[PATCH] KVM: PPC: e500mc: Relax tlb invalidation condition on vcpu schedule

Tue Jun 17 22:00:21 EST 2014

> -----Original Message-----
> From: Alexander Graf [mailto:agraf at suse.de]
> Sent: Tuesday, June 17, 2014 12:09 PM
> To: Wood Scott-B07421
> Cc: Caraman Mihai Claudiu-B02008; kvm-ppc at vger.kernel.org;
> kvm at vger.kernel.org; linuxppc-dev at lists.ozlabs.org
> Subject: Re: [PATCH] KVM: PPC: e500mc: Relax tlb invalidation condition
> on vcpu schedule
> 
> 
> On 13.06.14 21:42, Scott Wood wrote:
> > On Fri, 2014-06-13 at 16:55 +0200, Alexander Graf wrote:
> >> On 13.06.14 16:43, mihai.caraman at freescale.com wrote:
> >>>> -----Original Message-----
> >>>> From: Alexander Graf [mailto:agraf at suse.de]
> >>>> Sent: Thursday, June 12, 2014 8:05 PM
> >>>> To: Caraman Mihai Claudiu-B02008
> >>>> Cc: kvm-ppc at vger.kernel.org; kvm at vger.kernel.org; linuxppc-
> >>>> dev at lists.ozlabs.org; Wood Scott-B07421
> >>>> Subject: Re: [PATCH] KVM: PPC: e500mc: Relax tlb invalidation
> condition
> >>>> on vcpu schedule
> >>>>
> >>>> On 06/12/2014 04:00 PM, Mihai Caraman wrote:
> >>>>> On vcpu schedule, the condition checked for tlb pollution is too
> tight.
> >>>>> The tlb entries of one vcpu are polluted when a different vcpu from
> the
> >>>>> same partition runs in-between. Relax the current tlb invalidation
> >>>>> condition taking into account the lpid.
> > Can you quantify the performance improvement from this?  We've had bugs
> > in this area before, so let's make sure it's worth it before making
> this
> > more complicated.
> >
> >>>>> Signed-off-by: Mihai Caraman <mihai.caraman <at> freescale.com>
> >>>> Your mailer is broken? :)
> >>>> This really should be an @.
> >>>>
> >>>> I think this should work. Scott, please ack.
> >>> Alex, you were right. I screwed up the patch description by inverting
> relax
> >>> and tight terms :) It should have been more like this:
> >>>
> >>> KVM: PPC: e500mc: Enhance tlb invalidation condition on vcpu schedule
> >>>
> >>> On vcpu schedule, the condition checked for tlb pollution is too
> loose.
> >>> The tlb entries of a vcpu are polluted (vs stale) only when a
> different vcpu
> >>> within the same logical partition runs in-between. Optimize the tlb
> invalidation
> >>> condition taking into account the lpid.
> >> Can't we give every vcpu its own lpid? Or don't we trap on global
> >> invalidates?
> > That would significantly increase the odds of exhausting LPIDs,
> > especially on large chips like t4240 with similarly large VMs.  If we
> > were to do that, the LPIDs would need to be dynamically assigned (like
> > PIDs), and should probably be a separate numberspace per physical core.
> 
> True, I didn't realize we only have so few of them. It would however
> save us from most flushing as long as we have spare LPIDs available :).

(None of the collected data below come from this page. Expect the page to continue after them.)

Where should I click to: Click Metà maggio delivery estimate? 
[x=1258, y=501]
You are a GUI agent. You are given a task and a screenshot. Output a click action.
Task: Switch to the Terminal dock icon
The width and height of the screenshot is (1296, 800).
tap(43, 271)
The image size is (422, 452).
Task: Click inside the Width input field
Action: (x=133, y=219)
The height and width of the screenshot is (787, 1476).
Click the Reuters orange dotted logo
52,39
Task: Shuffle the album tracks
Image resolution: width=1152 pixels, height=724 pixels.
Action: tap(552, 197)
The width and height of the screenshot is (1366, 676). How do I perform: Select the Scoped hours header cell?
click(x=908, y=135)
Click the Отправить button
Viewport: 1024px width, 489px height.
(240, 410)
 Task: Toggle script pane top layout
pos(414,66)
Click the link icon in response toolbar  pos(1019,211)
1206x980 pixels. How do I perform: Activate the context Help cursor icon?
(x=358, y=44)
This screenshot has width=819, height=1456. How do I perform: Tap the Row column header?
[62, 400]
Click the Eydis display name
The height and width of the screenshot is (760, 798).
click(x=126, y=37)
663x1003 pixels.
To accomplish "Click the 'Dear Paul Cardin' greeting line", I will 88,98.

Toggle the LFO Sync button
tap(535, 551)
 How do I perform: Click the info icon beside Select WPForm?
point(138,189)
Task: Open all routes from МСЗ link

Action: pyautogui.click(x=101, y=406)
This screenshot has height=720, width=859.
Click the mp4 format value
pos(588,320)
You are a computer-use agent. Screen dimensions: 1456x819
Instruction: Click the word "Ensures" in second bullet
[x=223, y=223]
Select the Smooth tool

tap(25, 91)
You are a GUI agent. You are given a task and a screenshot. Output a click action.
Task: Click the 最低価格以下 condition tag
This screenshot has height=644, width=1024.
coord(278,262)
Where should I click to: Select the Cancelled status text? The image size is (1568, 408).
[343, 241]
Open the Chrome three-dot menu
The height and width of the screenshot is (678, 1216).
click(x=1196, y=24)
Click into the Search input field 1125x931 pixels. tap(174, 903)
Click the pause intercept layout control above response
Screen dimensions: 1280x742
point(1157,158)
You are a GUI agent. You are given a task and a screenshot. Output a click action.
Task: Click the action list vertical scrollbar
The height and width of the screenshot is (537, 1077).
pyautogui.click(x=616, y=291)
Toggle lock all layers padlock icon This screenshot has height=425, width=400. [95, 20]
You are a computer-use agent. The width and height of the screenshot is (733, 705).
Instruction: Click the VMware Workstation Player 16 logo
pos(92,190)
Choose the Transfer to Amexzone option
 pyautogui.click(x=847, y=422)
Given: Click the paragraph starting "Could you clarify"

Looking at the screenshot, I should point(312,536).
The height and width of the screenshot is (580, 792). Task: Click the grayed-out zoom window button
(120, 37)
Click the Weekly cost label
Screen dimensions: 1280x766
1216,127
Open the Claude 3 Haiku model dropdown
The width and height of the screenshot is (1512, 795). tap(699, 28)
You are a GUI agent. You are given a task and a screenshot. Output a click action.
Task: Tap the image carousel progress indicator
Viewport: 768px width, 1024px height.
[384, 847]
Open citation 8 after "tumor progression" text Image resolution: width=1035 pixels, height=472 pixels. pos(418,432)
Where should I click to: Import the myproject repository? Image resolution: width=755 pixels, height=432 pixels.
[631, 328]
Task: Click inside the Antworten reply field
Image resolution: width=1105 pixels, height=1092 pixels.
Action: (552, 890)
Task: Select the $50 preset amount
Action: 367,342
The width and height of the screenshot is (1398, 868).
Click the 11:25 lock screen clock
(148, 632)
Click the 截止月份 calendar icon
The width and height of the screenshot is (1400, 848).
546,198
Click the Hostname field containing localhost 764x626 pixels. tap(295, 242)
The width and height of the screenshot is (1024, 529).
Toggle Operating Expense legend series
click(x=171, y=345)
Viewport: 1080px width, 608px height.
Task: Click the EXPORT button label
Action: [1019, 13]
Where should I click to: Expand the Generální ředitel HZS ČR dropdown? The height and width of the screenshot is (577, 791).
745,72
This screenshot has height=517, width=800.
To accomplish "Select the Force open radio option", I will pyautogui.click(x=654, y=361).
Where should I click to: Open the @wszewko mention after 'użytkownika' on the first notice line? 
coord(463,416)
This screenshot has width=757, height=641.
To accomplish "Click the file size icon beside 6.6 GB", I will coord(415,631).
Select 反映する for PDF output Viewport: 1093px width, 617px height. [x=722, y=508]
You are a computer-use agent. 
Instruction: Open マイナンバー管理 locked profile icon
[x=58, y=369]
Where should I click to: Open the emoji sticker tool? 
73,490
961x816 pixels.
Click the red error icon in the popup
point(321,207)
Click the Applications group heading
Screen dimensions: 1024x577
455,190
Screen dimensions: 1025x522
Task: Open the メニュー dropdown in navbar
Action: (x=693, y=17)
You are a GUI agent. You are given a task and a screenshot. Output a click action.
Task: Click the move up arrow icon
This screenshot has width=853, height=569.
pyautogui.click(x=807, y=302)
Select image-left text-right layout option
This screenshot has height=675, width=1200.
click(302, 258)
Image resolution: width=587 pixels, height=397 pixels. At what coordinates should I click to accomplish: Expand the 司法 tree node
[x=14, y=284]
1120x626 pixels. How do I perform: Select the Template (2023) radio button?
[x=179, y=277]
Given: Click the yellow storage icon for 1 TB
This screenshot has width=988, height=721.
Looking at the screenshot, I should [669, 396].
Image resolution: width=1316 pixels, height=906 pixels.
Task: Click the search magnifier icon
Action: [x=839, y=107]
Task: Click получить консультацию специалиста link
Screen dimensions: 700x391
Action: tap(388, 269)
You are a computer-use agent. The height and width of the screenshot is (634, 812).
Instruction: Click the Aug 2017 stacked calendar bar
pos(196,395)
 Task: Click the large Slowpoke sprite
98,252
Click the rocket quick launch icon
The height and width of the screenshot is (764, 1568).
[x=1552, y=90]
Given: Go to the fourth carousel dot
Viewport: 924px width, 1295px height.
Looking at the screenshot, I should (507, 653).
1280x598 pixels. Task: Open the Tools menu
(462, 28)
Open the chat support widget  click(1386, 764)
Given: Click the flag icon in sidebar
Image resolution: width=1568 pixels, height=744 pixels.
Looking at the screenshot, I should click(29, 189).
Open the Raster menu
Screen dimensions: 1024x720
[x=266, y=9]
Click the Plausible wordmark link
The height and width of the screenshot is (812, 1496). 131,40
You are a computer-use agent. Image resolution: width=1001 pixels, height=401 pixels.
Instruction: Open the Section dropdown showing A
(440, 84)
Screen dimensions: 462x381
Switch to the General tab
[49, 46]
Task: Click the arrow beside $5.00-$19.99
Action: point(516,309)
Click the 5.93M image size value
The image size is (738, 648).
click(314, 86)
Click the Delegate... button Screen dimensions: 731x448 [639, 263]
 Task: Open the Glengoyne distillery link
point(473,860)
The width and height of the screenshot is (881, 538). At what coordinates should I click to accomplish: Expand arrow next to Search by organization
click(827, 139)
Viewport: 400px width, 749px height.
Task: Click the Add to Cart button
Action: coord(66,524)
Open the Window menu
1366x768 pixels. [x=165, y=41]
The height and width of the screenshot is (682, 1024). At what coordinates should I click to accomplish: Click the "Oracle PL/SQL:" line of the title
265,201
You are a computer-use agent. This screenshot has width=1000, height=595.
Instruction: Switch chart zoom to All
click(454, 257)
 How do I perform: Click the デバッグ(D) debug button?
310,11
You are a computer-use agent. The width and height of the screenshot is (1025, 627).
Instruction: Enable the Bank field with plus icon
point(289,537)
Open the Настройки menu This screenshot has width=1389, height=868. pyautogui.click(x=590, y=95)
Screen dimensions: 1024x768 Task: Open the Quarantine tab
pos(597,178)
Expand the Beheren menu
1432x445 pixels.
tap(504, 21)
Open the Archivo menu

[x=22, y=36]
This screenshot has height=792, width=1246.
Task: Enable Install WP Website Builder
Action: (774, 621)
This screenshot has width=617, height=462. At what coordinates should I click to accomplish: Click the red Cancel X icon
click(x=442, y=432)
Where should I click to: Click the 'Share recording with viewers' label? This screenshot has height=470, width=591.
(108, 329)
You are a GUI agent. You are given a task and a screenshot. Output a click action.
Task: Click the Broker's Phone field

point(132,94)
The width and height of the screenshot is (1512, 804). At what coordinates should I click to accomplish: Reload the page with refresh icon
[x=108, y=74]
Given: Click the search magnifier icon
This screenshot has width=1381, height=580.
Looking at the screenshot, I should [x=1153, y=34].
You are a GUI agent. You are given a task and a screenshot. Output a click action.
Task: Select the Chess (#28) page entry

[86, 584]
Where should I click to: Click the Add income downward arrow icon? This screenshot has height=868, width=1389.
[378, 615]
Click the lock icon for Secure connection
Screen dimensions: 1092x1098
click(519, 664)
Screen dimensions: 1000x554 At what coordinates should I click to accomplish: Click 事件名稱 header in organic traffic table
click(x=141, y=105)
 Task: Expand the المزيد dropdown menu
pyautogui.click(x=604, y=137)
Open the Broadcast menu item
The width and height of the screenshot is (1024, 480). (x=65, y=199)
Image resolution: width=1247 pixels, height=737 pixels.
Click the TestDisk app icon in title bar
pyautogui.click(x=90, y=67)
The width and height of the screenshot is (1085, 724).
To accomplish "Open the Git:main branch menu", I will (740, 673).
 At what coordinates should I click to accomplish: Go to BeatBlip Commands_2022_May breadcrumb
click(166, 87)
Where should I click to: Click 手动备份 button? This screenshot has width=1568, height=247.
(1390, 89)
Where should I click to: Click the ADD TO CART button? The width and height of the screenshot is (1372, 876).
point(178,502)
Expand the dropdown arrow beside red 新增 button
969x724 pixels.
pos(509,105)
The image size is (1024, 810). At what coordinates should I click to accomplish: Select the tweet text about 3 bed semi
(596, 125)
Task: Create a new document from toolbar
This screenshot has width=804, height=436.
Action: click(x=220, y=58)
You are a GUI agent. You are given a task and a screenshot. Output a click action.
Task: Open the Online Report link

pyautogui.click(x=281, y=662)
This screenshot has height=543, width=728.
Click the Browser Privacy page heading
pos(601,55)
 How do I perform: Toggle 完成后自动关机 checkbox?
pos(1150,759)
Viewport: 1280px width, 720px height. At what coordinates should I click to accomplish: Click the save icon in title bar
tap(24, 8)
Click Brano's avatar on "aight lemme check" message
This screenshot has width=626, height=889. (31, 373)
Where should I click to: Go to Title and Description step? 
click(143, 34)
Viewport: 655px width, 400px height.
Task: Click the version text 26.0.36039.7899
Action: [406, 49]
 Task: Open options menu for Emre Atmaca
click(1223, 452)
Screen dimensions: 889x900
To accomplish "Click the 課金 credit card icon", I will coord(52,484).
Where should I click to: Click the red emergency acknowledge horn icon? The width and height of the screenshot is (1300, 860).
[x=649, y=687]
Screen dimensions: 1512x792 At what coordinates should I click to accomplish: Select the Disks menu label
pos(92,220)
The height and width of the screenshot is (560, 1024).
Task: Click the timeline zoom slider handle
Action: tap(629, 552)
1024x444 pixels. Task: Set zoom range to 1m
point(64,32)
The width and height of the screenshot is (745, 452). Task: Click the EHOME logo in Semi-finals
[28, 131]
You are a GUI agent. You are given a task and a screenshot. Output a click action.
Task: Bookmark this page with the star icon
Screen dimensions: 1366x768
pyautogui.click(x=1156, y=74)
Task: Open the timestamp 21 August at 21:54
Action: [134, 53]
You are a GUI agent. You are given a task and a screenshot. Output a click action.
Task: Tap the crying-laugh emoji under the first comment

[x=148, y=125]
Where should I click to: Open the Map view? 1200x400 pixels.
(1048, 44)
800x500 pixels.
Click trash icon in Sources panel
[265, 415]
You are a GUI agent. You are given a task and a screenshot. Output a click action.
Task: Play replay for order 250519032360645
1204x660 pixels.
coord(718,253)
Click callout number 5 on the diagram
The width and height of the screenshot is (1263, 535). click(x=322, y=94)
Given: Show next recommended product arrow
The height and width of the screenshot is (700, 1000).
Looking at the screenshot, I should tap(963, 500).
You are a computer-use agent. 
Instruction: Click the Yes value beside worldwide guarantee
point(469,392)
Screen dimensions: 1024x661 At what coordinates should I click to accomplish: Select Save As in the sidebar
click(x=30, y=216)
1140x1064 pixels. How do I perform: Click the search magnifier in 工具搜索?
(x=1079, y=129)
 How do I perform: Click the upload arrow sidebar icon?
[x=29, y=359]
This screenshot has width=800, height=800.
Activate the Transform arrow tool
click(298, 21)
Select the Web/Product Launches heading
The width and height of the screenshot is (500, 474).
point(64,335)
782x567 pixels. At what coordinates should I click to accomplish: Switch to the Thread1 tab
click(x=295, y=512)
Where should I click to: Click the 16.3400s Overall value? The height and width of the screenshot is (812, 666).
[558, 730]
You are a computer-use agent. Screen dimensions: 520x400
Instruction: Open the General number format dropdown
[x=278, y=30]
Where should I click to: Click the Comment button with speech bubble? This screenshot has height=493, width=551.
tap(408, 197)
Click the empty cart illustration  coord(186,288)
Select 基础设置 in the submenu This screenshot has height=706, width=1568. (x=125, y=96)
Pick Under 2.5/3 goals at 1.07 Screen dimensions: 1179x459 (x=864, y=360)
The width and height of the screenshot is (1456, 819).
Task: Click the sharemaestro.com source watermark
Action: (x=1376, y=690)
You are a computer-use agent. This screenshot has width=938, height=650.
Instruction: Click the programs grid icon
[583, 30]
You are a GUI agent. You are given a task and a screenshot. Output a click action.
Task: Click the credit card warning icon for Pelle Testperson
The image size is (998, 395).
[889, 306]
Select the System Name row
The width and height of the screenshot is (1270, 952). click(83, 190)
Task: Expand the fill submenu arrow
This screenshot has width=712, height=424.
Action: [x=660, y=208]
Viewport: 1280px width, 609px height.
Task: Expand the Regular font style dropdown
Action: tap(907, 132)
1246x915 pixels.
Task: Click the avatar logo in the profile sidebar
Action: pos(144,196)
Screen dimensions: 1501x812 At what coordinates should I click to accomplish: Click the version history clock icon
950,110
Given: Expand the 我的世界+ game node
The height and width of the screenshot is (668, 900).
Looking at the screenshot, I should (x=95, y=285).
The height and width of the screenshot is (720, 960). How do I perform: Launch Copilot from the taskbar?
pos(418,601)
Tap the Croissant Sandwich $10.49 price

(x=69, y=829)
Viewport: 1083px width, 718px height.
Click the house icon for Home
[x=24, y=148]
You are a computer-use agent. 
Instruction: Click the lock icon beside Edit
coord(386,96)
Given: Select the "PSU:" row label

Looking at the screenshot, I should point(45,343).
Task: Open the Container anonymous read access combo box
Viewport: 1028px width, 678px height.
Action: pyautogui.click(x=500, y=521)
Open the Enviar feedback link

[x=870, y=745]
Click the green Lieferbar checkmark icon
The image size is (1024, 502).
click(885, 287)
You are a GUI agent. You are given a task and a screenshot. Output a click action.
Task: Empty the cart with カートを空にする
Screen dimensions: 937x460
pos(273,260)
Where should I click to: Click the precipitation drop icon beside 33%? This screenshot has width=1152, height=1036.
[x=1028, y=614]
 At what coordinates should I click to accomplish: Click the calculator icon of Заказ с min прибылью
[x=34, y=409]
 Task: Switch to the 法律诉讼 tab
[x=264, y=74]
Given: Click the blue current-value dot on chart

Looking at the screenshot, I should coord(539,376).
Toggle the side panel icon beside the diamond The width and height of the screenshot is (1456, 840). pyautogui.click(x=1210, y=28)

Yes, we had this proposal on the table for e6500 multithreaded core. This
core lacks tlb write conditional instruction, so an OS needs to use locks
to protect itself against concurrent tlb writes executed from sibling threads.
When we expose hw treads as single-threaded vcpus (useful when the user opt
not to pin vcpus), the guest can't no longer protect itself optimally
(it can protect tlb writes across all threads but this is not acceptable).
So instead, we found a solution at hypervisor level by assigning different
logical partition ids to guest's vcpus running simultaneous on sibling hw
threads. Currently in FSL SDK we allocate two lpids to each guest.

I am also a proponent for using all LPID space (63 values) per (multi-threaded)
physical core, which will lead to fewer invalidates on vcpu schedule and will
accommodate the solution described above.

-Mike